Enter the much talked about asteroid retrieval mission. Since it’s a long way to visit an asteroid, and of course it’s very dangerous — why not bring an asteroid to Earth orbit and then send a team of scientists to study it properly?

The idea is nowhere near as far-fetched as it might sound at first blush. NASA is proposing the development of a spacecraft with an electric propulsion system that would boldly go to hunt down and capture an asteroid some 20 to 30 feet across and tow it back close to home. Once in Earth orbit it would be a relatively easy feat to do a close-up examination. Asteroids are veritable treasure troves of natural resources — minerals and metals in particular. As our own terrestrial resources are dwindling and getting ever harder to exploit there are millions of rocks zipping around out there — too small to settle, too far away from the sun to be habitable and none of them able to sustain an atmosphere.

All you need is a spacecraft with a large shopping bag to stash your loot. And since we’re talking about robots and rocks here, time is not really an issue. However, it would have to be one very smart robot. Imagine you discovered the perfect asteroid: not too big, not too small — juuuust right. And then your launch is delayed for some reason, and your entire trajectory is now off. Or your juuuust-right asteroid gets bumped by another asteroid and suddenly finds itself in an entirely new orbit — your spacecraft gets there and the rock is gone. So your asteroid shopping bag needs to be able to make course corrections and constantly identify a number of possible targets, and that picture might change every day.

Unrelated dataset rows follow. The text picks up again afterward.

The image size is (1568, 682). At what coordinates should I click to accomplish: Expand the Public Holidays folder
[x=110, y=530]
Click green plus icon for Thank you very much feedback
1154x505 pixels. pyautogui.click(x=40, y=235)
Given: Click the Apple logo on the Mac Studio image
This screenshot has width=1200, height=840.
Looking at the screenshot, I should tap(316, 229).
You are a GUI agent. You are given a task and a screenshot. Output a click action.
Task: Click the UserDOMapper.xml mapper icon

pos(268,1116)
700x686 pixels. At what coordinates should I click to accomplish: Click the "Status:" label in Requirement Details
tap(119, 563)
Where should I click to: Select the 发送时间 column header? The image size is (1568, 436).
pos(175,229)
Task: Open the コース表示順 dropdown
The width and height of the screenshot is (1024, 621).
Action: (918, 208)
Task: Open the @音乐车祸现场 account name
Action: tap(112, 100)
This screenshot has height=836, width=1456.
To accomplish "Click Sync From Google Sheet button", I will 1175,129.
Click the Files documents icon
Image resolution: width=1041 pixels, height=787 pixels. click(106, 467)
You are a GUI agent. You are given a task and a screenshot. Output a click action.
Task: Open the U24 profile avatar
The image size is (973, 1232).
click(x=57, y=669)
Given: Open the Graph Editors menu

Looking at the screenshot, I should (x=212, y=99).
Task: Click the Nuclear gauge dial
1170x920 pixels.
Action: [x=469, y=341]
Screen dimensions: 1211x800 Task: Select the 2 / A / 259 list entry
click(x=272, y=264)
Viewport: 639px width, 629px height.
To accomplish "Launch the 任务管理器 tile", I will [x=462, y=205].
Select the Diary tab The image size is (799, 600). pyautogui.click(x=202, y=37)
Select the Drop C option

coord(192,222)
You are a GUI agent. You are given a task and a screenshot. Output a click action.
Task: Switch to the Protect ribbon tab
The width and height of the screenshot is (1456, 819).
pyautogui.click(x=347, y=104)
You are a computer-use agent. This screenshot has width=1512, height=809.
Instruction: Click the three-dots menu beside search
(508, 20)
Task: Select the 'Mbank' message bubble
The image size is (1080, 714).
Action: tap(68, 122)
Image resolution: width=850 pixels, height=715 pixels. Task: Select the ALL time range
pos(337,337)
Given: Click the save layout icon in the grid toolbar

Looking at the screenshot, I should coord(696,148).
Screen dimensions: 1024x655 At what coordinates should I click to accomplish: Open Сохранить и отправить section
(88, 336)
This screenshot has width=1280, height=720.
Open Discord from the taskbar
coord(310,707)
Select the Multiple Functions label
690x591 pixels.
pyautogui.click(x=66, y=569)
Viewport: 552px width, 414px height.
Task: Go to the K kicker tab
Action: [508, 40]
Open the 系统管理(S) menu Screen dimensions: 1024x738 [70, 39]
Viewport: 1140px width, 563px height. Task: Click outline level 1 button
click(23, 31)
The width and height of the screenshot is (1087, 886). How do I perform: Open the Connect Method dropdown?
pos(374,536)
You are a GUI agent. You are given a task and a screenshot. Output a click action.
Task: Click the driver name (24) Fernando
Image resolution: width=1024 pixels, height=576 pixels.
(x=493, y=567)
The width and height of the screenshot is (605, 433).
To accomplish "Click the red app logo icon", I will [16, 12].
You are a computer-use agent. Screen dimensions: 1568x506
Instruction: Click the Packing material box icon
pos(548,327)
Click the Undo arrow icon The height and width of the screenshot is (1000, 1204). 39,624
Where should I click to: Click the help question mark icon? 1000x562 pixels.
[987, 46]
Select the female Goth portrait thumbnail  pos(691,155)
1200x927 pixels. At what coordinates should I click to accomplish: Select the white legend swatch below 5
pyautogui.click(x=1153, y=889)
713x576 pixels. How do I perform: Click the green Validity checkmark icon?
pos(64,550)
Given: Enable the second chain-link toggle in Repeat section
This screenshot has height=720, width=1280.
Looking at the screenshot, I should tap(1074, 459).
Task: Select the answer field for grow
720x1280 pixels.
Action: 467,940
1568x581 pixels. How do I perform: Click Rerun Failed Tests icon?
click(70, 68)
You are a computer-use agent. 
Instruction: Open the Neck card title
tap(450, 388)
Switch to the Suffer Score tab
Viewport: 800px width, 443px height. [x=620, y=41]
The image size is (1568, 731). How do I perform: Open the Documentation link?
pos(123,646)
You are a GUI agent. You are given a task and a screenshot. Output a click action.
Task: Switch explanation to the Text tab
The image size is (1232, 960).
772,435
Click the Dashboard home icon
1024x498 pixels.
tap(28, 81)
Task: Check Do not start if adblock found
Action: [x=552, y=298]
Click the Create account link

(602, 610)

It’s super-exciting, of course, because it’s a perfect mission for developing new technologies and for getting some real tangible benefits: not only can we assess the possibility of mining a cloud of rocks instead of ruining our own planet, we can also work on solutions on what to do if one of those rocks is on a collision course with Earth. There are lots of brilliant ideas out there, of course, but nothing beats some good old hands-on experimentation.

As with many things — all it takes is money…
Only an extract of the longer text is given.